Think about those followers of Jesus in Jerusalem who had witnessed amazing demonstrations of the presence of God and the power of the Holy Spirit. The worship services at that church must have been over the top awesome. Peter’s preaching the Word as an eyewitness to the resurrected Christ. People are being healed. People are speaking in tongues. The Holy Spirit is there in visible pillars of fire. They’re singing 19-verses of Just As I Am because hundreds of people are being baptized every Sunday. And no announcements! That’s an awesome worship experience!

And they were forced to give it up. But the church didn’t shut down. The church actually expanded.

“Those who had been scattered by the persecution in connection with Stephen traveled as far as Phoenicia, Cyprus, and Antioch… telling them the good news about the Lord Jesus. The Lord’s hand was with them, and a great number of people believed and turned to the Lord.” ~Acts 11:19-21

During the early weeks of the Covid-19 shutdowns, the most loving thing we could do for our neighbors and our community was to stay apart. To not meet. Which is so strange because God always calls us to community, to be together, to be present with each other — bodily, physically, face-to-face present.

But look what’s happened to us. All of us have been forced to not just talk, sing, and pray about the mission. We’ve had to live it. You can’t lean on the crutch, “Well, of course I’m a Christian! I go to church!” No, you don’t. Not right now. And our hearts and our lives have been refocused for the past ten weeks on the mission. We’ve been given the time, space, and circumstances to actually do what we claim to do, what we really want to do. We’re serving our neighbors, we’re checking on the elderly, we’re providing money and meals to the needy, we’re reaching out to folks we know who live alone.

Your church has not been closed, it’s been expanded into all of your neighborhoods. We’re paying closer attention to the vulnerable and weak, we’re all thinking more about the marginalized and compromised. And the Bible says if we’re not doing those things, then our worship stinks and it’s not doing us or God any good anyway.

Worshiping online from our homes has brought other unexpected blessings.

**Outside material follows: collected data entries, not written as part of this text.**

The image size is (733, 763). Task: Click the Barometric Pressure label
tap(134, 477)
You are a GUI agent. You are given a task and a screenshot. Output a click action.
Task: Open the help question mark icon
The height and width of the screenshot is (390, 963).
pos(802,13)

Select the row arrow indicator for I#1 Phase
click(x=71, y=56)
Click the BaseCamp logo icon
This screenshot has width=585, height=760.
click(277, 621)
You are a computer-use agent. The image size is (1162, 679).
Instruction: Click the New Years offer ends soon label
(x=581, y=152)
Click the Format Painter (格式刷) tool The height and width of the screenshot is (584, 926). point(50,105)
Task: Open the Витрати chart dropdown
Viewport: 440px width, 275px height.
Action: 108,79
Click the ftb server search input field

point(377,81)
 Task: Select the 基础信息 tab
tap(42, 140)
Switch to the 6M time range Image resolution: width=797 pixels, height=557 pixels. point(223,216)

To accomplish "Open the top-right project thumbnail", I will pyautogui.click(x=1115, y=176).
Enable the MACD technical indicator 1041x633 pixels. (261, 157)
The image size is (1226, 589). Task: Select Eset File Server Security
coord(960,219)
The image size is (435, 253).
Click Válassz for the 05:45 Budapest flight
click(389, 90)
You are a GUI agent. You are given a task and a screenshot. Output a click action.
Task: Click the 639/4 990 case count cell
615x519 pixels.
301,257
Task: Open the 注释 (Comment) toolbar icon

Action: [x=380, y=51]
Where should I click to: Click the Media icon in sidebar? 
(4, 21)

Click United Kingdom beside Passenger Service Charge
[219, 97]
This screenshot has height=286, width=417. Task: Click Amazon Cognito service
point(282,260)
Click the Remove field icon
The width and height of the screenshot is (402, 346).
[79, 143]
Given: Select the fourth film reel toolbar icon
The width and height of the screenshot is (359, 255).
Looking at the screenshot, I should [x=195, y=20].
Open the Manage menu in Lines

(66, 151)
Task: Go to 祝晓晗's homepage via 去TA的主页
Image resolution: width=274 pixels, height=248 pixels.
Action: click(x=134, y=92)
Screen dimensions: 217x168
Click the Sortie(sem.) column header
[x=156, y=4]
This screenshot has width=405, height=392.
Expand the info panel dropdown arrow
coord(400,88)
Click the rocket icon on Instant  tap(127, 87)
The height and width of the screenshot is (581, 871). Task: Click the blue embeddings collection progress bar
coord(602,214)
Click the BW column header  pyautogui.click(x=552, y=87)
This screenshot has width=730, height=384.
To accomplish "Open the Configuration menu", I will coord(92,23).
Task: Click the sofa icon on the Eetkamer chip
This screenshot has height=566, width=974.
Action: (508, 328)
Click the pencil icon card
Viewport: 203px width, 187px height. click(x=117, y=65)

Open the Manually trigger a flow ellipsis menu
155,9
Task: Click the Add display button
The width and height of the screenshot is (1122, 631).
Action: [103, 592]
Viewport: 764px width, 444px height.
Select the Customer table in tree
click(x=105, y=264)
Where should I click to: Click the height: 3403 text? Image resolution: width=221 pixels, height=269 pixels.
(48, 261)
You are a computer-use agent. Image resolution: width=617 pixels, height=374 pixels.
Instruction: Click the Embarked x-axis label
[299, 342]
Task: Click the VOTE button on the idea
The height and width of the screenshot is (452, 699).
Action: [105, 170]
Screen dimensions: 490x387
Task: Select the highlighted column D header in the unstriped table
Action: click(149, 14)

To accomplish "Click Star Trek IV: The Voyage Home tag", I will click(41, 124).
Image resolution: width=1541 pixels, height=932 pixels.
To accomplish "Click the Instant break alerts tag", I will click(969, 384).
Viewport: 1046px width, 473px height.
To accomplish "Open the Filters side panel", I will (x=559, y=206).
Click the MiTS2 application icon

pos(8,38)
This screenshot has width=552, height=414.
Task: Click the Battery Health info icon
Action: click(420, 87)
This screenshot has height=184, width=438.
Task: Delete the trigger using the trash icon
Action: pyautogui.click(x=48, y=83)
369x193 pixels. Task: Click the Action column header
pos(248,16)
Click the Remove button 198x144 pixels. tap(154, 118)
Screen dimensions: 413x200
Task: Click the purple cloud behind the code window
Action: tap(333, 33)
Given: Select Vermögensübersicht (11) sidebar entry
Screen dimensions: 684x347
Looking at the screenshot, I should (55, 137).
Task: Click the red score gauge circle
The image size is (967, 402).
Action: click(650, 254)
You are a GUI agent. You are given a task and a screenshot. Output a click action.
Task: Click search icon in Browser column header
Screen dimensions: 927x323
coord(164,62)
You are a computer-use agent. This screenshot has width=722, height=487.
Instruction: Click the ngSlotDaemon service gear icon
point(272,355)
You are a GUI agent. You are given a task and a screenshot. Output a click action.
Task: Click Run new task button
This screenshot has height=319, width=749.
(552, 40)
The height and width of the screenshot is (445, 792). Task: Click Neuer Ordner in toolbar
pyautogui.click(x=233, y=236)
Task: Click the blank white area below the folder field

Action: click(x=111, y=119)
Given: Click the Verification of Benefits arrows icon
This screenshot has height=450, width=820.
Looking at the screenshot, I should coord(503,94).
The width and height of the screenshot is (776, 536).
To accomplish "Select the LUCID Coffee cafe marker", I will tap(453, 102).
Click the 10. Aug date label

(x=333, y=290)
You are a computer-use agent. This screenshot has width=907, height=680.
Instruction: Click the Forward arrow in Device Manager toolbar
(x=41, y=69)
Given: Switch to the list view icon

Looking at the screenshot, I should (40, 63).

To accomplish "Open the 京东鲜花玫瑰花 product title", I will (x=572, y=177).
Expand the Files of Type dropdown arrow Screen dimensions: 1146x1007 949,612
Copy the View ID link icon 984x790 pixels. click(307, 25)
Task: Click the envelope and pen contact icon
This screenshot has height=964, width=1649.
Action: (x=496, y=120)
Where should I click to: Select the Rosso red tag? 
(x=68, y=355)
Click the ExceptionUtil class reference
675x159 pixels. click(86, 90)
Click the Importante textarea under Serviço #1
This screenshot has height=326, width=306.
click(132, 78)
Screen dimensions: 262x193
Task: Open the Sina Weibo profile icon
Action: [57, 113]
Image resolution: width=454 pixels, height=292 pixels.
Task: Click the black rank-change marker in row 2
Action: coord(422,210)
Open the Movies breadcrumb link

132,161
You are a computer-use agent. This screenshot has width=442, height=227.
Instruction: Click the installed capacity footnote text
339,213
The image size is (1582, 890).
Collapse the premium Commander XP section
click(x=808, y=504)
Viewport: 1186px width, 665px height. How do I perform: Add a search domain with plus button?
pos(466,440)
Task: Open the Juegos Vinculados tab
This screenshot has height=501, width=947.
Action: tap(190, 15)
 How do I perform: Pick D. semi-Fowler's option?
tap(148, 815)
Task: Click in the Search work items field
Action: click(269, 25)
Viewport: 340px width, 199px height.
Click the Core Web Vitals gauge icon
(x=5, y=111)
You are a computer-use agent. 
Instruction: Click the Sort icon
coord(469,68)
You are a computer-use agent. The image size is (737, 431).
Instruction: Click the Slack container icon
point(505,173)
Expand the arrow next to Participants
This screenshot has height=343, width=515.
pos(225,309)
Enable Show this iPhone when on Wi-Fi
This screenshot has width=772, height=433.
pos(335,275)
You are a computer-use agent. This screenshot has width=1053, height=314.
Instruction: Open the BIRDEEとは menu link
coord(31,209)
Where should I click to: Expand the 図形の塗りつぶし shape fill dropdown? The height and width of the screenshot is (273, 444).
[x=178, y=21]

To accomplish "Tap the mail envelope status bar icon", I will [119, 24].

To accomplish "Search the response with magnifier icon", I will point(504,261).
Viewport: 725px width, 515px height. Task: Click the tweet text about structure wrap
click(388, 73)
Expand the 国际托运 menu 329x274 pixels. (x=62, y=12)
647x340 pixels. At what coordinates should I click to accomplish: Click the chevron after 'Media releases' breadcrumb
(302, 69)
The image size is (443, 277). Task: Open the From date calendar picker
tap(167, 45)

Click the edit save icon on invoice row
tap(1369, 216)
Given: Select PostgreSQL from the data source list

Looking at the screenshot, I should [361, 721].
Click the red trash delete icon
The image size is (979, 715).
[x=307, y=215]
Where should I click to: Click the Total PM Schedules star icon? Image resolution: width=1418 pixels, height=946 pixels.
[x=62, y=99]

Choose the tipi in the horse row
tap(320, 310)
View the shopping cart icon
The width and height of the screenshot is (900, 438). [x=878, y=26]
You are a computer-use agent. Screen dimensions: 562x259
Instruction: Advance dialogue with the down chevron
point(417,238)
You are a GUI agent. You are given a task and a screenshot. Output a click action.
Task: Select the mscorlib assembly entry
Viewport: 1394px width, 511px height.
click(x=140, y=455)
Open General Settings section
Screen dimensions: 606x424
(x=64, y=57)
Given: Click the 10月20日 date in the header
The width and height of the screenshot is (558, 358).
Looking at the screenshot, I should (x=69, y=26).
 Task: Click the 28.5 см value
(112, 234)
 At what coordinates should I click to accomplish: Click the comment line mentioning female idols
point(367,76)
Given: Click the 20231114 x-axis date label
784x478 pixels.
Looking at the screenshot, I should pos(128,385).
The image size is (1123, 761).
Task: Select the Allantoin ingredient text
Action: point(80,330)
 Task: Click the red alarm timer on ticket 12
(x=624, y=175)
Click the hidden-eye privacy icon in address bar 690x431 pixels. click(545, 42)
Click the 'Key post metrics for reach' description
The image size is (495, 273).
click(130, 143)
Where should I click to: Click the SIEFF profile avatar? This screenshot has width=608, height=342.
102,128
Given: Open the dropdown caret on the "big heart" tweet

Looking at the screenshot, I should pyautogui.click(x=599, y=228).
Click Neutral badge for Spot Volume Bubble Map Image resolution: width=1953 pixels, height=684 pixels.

Some of us have become more acutely aware that Christians all over the world are doing the exact same things we’re doing. We’re all singing awkwardly by ourselves in our homes. We’re all eating and drinking the communion meal with whatever we can find — Cool Ranch Doritos and a bottle of Pedialyte? Sure! It works! All disciples of Jesus are doing the same things right now, every Sunday, and we feel more closely connected to the global Church.

God has done some very surprising and glorious things while we’ve been scattered. And we praise him for that. He’s helped us be creative. He’s opened our eyes to people who need the Gospel. He’s stirred our hearts to be more generous and kind.

But God’s Church is at a handicap when we’re not meeting together. It’s part of our essential nature.

So how do we make the transition from scattered to gathered? And do we even want to?

If Sunday morning worship is a beach vacation and online worship is not — no sand between the toes; it’s not real — then what’s it going to be like May 31? Or whenever your church reopens for in-person worship? With all the distancing and masks and weird communion kits and a lot of our older brothers and sisters staying home, it’s not going to be a day at the beach. It might be more like sticking your finger in a jar of sand you brought back from South Padre four years ago.

That’s not great. We need to anticipate that it’s not going to be the same for a while. It’s going to feel very different. So do we even want to do it?